4. **Find the "intersection" $\langle 21\rangle \cap\langle 10\rangle$**: This means we look for numbers that appear in *both* of our lists (the counting-by-3s list and the counting-by-2s list).
* Counting by 3s: $\{0, 3, 6, 9, 12, 15, 18, 21\}$
* Counting by 2s: $\{0, 2, 4, 6, 8, 10, 12, 14, 16, 18, 20, 22\}$
* The numbers they share are: $\{0, 6, 12, 18\}$.
5. **Find the "generator"**: What's the smallest positive number that can make all these shared numbers just by repeatedly adding it? It's 6! (Because $0=6 \times 0$, $6=6 \times 1$, $12=6 \times 2$, $18=6 \times 3$). This is also the "least common multiple" (LCM) of 3 and 2: $\operatorname{lcm}(3,2) = 6$.

**Part 2: Suppose that $|a|=24$. Find a generator for $\left\langle a^{21}\right\rangle \cap\left\langle a^{10}\right\rangle$.**

1. **What does $|a|=24$ mean?** This means if you multiply 'a' by itself 24 times ($a \times a \times \dots \times a$, 24 times), you get back to where you started (like 1, or the "identity"). This is exactly like our 24-hour clock, but with multiplication instead of addition! $a^{24}$ is like hitting 0 on the clock.
2. **What is $\langle a^{21}\rangle$?** This is all the results you get by multiplying $a^{21}$ by itself. For example, $(a^{21})^1 = a^{21}$, $(a^{21})^2 = a^{42}$. Since $a^{24}$ is like a full circle, $a^{42}$ is the same as $a^{42-24} = a^{18}$. This is just like our $Z_{24}$ problem!
* The "step size" for powers of $a$ is found using the GCD. So $\langle a^{21}\rangle$ is generated by $a^{\gcd(24, 21)} = a^3$. This group is like $\{a^0, a^3, a^6, a^9, a^{12}, a^{15}, a^{18}, a^{21}\}$.
3. **What is $\langle a^{10}\rangle$?** Same thing! This group is generated by $a^{\gcd(24, 10)} = a^2$. So it's like $\{a^0, a^2, a^4, a^6, \dots\}$.
4. **Find the intersection**: We need powers of 'a' where the exponent (the little number up top) is a multiple of 3 *and* a multiple of 2.
* The smallest positive number that is a multiple of both 3 and 2 is their LCM: $\operatorname{lcm}(3,2) = 6$.
* So, the common elements are $a^0, a^6, a^{12}, a^{18}$.
5. **Find the generator**: The smallest positive power of 'a' that generates these common elements is $a^6$.
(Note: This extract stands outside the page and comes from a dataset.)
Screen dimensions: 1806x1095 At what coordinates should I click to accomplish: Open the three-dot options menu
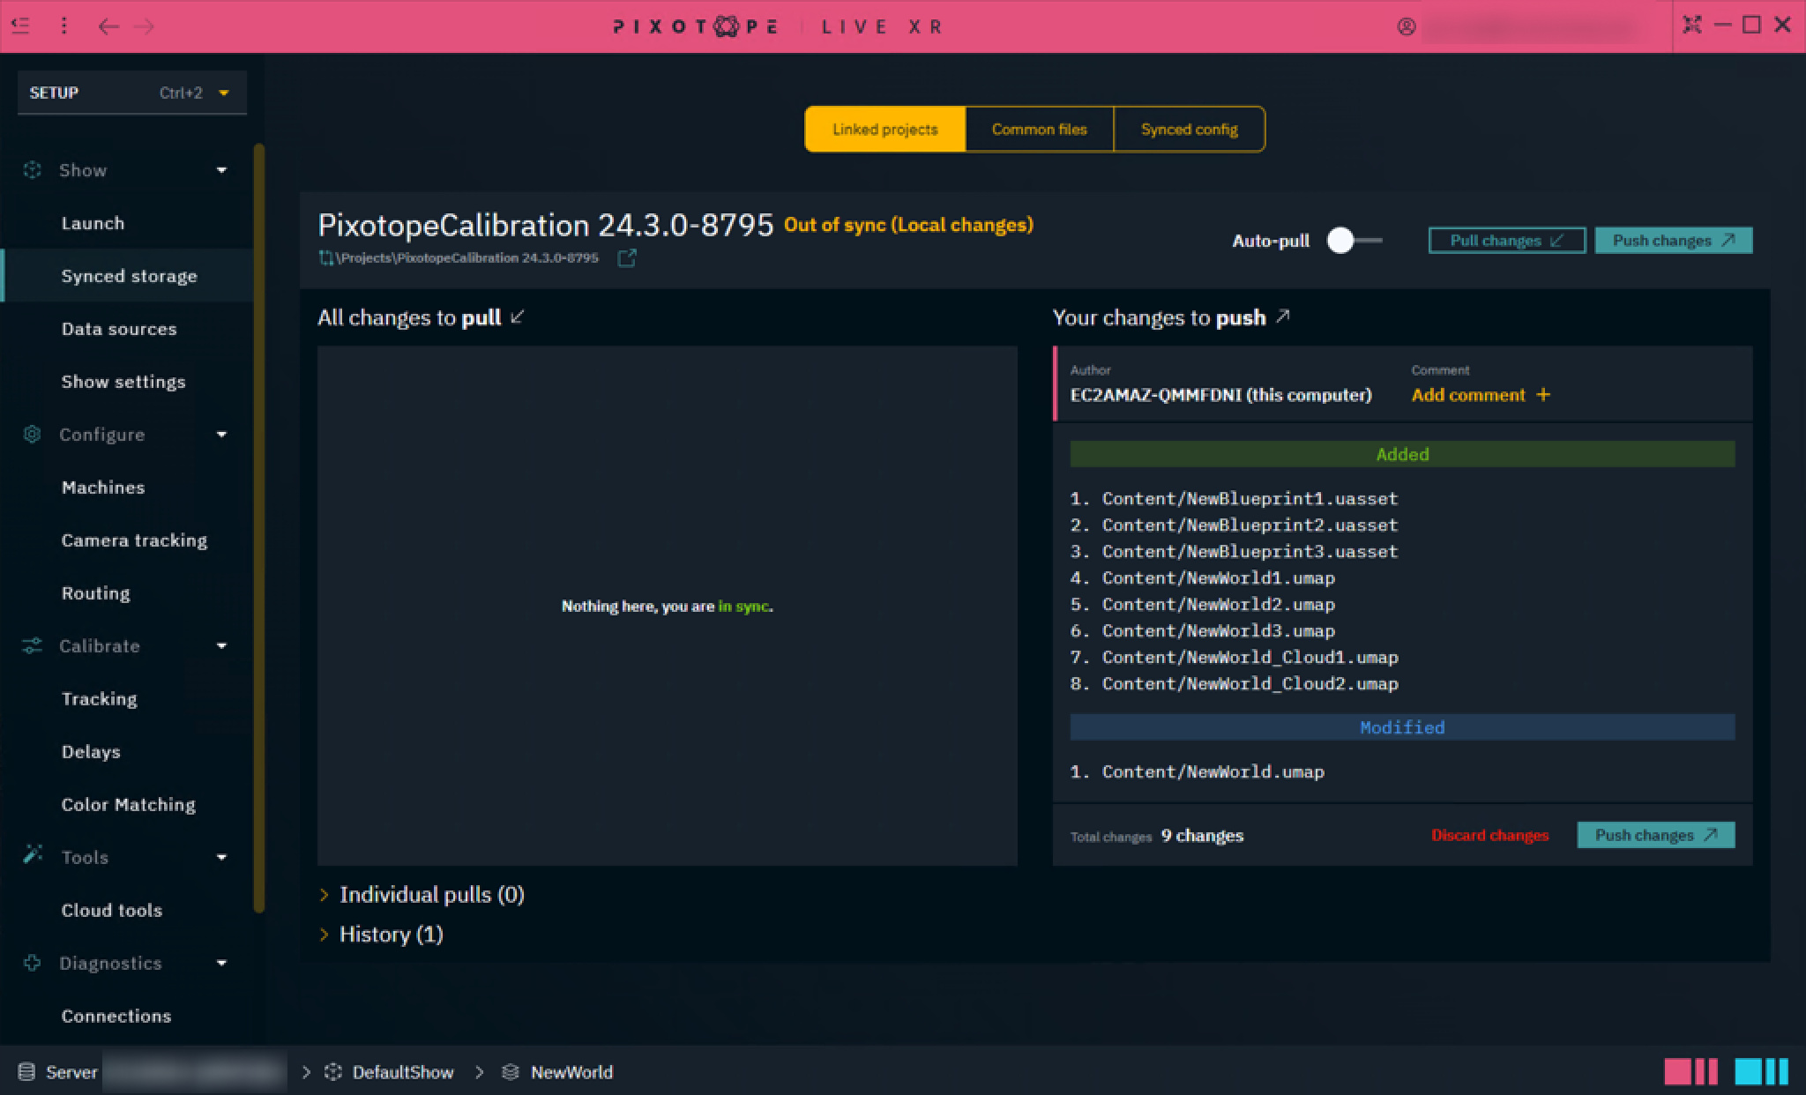point(63,26)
**Part 3: In general, what is a generator for the subgroup $\left\langle a^{m}\right\rangle \cap\left\langle a^{n}\right\rangle$?**

1. **Generalize from what we learned**: Let $N$ be the total cycle length for 'a', so $N = |a|$.
2. **First pattern**: The group $\langle a^{m}\rangle$ is generated by $a$ raised to the power of $\gcd(N,m)$. Let's call this exponent $d_m = \gcd(N,m)$. So, $\langle a^{m}\rangle = \langle a^{d_m}\rangle$.
3. **Second pattern**: Similarly, $\langle a^{n}\rangle$ is generated by $a$ raised to the power of $\gcd(N,n)$. Let's call this exponent $d_n = \gcd(N,n)$. So, $\langle a^{n}\rangle = \langle a^{d_n}\rangle$.
4. **Common elements**: We're looking for powers of 'a' where the exponent is a multiple of $d_m$ AND a multiple of $d_n$.
* This means the exponent must be a multiple of the least common multiple of $d_m$ and $d_n$, which is $\operatorname{lcm}(d_m, d_n)$.
5. **The generator**: The smallest positive power of 'a' that generates all these common elements is $a^{\operatorname{lcm}(d_m, d_n)}$.
6. **Putting it all together**: Just substitute what $d_m$ and $d_n$ are back into the formula. The generator is $a^{\operatorname{lcm}(\gcd(N,m), \gcd(N,n))}$.